Based on: Sebastian Raschka.

Preliminaries


In [1]:
%matplotlib inline
import pandas as pd
import matplotlib.pyplot as plt
import numpy as np

Create dataframe


In [2]:
raw_data = {'first_name': ['Jason', 'Molly', 'Tina', 'Jake', 'Amy'],
        'pre_score': [4, 24, 31, 2, 3],
        'mid_score': [25, 94, 57, 62, 70],
        'post_score': [5, 43, 23, 23, 51]}
df = pd.DataFrame(raw_data, columns = ['first_name', 'pre_score', 'mid_score', 'post_score'])
df


Out[2]:
first_name pre_score mid_score post_score
0 Jason 4 25 5
1 Molly 24 94 43
2 Tina 31 57 23
3 Jake 2 62 23
4 Amy 3 70 51

Make plot


In [27]:
# Setting the positions and width for the bars
pos = list(range(len(df['pre_score']))) 
width = 0.25 
    
# Plotting the bars
fig, ax = plt.subplots(figsize=(10,5))

# Create a bar with pre_score data,
# in position pos,
plt.bar(pos, 
        #using df['pre_score'] data,
        df['pre_score'], 
        # of width
        width, 
        # with alpha 0.5
        alpha=0.5, 
        # with color
        color='#EE3224', 
        # with label the first value in first_name
        label=df['first_name'][0]) 

# Create a bar with mid_score data,
# in position pos + some width buffer,
plt.bar([p + width for p in pos], 
        #using df['mid_score'] data,
        df['mid_score'],
        # of width
        width, 
        # with alpha 0.5
        alpha=0.5, 
        # with color
        color='#F78F1E', 
        # with label the second value in first_name
        label=df['first_name'][1]) 

# Create a bar with post_score data,
# in position pos + some width buffer,
plt.bar([p + width*2 for p in pos], 
        #using df['post_score'] data,
        df['post_score'], 
        # of width
        width, 
        # with alpha 0.5
        alpha=0.5, 
        # with color
        color='#FFC222', 
        # with label the third value in first_name
        label=df['first_name'][2]) 

# Set the y axis label
ax.set_ylabel('Score')

# Set the chart's title
ax.set_title('Test Subject Scores')

# Set the position of the x ticks
ax.set_xticks([p + 1.5 * width for p in pos])

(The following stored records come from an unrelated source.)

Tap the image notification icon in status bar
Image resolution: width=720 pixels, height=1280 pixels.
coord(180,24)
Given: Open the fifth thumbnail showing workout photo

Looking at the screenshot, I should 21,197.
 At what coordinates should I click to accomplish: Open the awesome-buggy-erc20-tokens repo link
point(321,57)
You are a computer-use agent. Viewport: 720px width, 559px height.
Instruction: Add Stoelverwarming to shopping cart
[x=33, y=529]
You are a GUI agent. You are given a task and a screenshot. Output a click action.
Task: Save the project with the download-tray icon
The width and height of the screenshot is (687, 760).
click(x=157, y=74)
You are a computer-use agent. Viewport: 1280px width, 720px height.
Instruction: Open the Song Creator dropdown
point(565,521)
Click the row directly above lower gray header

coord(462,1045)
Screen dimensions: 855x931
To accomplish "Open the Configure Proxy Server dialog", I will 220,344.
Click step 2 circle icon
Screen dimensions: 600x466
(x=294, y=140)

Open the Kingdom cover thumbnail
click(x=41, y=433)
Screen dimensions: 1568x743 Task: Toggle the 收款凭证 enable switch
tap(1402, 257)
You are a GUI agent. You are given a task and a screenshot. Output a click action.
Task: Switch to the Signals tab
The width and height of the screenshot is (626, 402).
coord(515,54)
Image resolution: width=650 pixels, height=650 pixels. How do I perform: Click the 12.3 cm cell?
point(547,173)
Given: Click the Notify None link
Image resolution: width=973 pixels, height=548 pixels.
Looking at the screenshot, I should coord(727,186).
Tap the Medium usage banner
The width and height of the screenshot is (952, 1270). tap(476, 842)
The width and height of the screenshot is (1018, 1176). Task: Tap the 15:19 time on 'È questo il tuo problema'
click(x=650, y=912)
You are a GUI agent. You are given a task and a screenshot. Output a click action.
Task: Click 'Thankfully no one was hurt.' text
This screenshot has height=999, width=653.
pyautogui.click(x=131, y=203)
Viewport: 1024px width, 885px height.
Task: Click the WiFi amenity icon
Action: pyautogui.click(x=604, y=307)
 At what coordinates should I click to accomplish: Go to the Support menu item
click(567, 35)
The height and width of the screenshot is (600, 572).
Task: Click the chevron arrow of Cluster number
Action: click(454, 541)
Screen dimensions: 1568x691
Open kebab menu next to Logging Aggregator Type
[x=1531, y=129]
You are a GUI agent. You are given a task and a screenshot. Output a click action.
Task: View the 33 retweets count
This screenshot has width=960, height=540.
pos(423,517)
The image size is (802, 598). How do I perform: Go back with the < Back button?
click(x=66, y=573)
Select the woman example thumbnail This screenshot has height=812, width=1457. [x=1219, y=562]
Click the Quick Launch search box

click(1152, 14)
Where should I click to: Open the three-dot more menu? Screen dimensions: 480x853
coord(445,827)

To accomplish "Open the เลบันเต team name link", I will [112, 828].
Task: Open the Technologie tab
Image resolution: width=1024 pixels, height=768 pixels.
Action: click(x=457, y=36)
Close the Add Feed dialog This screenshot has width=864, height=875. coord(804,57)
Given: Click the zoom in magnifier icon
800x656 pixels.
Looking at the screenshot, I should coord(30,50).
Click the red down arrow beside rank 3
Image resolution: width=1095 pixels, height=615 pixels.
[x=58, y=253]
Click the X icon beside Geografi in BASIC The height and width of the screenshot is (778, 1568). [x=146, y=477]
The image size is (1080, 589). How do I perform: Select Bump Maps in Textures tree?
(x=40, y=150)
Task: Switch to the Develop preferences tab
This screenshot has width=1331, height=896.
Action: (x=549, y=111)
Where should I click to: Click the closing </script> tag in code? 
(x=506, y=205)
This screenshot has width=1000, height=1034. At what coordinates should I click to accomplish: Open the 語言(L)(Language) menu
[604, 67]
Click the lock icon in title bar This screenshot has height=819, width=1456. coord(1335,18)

# Set the labels for the x ticks
ax.set_xticklabels(df['first_name'])

# Setting the x-axis and y-axis limits
plt.xlim(min(pos)-width, max(pos)+width*4)
plt.ylim([0, max(df['pre_score'] + df['mid_score'] + df['post_score'])] )

# Adding the legend and showing the plot
plt.legend(['Pre Score', 'Mid Score', 'Post Score'], loc='upper left')
plt.grid()
plt.show()